The British Council, which spearheads a government-backed drive to recruit more overseas students to UK universities and colleges, has launched a strategy to modernise and re-focus its operations.
It plans to cut bureaucracy and overheads, invest in information technology and concentrate more of its efforts on reaching wider and younger audiences in transitional countries such as China, Russia and South Africa.
The council has 7,300 staff and offices in 110 countries. Its £5 million overseas student recruitment campaign is organised by its education promotions arm, the Education Counselling Service.
This year the council merged with British Training International in an effort to improve the promotion of British further and vocational education and training.
Following a spending review in July, its grant from the Foreign and Commonwealth Office is to rise from £136 million in 2001-02 to £159 million by 2003-04.
How spending on the recruitment campaign will be affected by the new strategy will not be announced until next month.

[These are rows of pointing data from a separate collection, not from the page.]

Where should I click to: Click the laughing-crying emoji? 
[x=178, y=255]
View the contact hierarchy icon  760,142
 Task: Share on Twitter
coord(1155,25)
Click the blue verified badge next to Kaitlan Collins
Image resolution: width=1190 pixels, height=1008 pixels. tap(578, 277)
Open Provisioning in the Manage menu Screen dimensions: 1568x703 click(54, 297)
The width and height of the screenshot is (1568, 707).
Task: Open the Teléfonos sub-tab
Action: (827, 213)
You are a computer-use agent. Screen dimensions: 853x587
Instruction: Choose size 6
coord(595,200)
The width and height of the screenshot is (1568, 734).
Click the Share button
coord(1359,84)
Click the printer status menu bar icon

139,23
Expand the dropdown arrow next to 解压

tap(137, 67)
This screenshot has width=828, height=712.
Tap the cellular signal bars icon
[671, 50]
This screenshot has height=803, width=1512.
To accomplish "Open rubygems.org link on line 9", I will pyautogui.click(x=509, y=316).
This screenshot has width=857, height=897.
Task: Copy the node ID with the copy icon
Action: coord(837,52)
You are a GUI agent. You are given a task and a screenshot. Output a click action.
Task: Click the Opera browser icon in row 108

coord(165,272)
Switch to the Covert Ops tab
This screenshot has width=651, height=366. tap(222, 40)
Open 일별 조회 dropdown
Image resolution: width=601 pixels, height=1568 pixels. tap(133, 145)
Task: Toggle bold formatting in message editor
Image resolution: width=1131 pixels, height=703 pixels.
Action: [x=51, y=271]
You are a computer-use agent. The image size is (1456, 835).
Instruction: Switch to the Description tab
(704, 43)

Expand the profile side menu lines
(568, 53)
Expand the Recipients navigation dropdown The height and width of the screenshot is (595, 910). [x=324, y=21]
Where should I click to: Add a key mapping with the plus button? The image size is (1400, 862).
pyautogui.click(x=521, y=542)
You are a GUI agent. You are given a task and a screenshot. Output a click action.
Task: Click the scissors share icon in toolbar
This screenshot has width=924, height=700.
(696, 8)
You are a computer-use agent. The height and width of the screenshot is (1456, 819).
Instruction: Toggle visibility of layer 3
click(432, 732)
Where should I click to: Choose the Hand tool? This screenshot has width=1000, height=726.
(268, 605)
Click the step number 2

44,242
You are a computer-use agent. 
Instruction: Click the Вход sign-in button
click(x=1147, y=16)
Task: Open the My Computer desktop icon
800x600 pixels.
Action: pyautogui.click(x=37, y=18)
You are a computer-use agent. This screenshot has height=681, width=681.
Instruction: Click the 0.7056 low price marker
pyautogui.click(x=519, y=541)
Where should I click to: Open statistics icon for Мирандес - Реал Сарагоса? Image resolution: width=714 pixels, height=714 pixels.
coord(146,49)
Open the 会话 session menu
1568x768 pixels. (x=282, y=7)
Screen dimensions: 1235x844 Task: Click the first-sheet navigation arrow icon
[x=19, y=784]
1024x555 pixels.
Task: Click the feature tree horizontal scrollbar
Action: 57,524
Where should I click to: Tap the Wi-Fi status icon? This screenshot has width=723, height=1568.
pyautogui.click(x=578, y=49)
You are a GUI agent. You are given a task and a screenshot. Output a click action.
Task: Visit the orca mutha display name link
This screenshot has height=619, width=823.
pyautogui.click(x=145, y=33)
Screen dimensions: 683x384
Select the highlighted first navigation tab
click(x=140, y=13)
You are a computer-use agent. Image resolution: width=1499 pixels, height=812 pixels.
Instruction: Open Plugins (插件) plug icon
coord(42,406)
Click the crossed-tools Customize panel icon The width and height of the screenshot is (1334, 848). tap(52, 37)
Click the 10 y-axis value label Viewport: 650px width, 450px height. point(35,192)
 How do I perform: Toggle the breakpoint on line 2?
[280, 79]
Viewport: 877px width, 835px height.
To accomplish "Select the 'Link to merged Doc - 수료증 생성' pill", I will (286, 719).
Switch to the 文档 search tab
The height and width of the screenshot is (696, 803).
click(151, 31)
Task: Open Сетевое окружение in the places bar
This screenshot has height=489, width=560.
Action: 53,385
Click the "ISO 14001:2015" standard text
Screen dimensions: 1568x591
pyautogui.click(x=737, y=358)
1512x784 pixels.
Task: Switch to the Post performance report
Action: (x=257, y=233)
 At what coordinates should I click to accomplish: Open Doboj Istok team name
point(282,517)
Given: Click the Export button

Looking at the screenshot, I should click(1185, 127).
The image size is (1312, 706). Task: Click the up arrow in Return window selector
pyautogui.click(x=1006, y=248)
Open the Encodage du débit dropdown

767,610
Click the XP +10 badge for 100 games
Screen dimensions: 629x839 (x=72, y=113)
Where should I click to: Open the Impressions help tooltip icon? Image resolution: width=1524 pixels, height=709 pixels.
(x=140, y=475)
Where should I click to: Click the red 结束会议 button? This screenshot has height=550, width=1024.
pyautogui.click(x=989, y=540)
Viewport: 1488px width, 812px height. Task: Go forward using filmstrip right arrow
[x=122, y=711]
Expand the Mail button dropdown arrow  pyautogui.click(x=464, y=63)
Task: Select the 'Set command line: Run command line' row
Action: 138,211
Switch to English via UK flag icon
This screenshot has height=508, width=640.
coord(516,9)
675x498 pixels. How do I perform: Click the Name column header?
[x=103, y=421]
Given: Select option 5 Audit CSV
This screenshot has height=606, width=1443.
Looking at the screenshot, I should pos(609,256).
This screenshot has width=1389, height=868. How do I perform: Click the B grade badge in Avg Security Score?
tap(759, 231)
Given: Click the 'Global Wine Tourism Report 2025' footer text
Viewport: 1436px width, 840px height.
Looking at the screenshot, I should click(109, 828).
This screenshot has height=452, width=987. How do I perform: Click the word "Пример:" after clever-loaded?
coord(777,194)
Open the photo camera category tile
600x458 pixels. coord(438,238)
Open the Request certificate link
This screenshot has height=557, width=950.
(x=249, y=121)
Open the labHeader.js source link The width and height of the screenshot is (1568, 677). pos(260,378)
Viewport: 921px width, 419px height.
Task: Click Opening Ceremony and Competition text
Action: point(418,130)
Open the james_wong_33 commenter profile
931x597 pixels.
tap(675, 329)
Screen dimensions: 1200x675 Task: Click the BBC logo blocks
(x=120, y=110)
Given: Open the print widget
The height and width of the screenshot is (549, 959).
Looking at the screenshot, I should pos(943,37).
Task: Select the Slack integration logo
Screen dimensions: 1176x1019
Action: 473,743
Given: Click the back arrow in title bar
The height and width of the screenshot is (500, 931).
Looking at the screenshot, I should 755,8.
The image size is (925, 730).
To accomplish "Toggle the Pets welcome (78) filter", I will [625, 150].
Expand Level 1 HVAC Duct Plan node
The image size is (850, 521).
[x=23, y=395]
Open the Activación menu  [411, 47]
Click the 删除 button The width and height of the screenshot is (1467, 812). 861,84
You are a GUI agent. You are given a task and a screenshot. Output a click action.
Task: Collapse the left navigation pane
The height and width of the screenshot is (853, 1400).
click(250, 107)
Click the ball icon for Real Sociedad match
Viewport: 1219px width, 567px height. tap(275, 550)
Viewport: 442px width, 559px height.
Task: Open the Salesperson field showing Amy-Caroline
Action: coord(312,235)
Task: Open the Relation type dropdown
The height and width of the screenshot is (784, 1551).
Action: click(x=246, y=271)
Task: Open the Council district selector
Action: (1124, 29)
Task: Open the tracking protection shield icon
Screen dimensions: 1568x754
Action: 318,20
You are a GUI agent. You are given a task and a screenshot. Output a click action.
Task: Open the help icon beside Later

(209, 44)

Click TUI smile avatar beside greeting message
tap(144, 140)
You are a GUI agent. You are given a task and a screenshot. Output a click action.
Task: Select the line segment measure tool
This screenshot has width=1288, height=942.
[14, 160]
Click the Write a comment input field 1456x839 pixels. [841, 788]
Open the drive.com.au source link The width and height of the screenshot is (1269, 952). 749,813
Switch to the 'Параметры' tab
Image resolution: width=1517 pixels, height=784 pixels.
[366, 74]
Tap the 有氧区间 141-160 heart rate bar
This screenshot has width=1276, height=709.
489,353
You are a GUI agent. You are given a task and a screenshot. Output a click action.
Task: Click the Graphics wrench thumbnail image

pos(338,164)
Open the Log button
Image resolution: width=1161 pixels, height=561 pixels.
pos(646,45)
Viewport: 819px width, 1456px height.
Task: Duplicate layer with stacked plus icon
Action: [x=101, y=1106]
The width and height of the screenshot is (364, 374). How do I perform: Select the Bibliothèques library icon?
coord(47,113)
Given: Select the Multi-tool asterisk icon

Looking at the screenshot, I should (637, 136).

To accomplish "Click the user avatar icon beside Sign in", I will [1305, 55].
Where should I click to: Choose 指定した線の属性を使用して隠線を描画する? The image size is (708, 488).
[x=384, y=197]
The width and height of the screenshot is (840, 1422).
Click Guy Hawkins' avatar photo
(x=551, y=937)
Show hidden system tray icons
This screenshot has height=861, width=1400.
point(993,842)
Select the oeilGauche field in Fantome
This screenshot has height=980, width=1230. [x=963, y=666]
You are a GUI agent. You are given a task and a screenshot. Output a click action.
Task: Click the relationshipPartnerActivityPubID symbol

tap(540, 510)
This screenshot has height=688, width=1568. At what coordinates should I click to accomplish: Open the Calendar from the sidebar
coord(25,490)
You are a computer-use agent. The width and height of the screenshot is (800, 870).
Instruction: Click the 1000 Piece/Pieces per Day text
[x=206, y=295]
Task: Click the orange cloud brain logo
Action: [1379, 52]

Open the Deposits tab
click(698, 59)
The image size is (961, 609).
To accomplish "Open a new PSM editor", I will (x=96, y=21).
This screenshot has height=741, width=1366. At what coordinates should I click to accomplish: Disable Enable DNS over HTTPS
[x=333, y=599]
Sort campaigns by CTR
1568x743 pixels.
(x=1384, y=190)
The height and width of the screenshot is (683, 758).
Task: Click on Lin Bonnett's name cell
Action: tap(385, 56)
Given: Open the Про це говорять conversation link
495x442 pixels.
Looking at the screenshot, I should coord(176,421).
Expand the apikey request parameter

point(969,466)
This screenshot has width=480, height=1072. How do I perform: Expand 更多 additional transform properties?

The council said that the promotion of education and training, the arts, literature and science, and the teaching of English would remain at the forefront of its work.
But it said that more resources would be put into supporting human rights, fighting corruption and helping reform government structures "in response to a high demand for this activity".
The realignment of operations will result in the British Council closing its offices in Belarus, Ecuador, Lesotho and Swaziland, and withdrawing from a number of capital cities.
Baroness Kennedy, who chairs the council, said it was imperative that it responded to the globalisation of society, culture and politics.
"New ways of communicating enable us to take up this challenge as never before. The strategy that the British Council has endorsed is one that re-channels the council's energies to meet the demands of the 21st century," she said.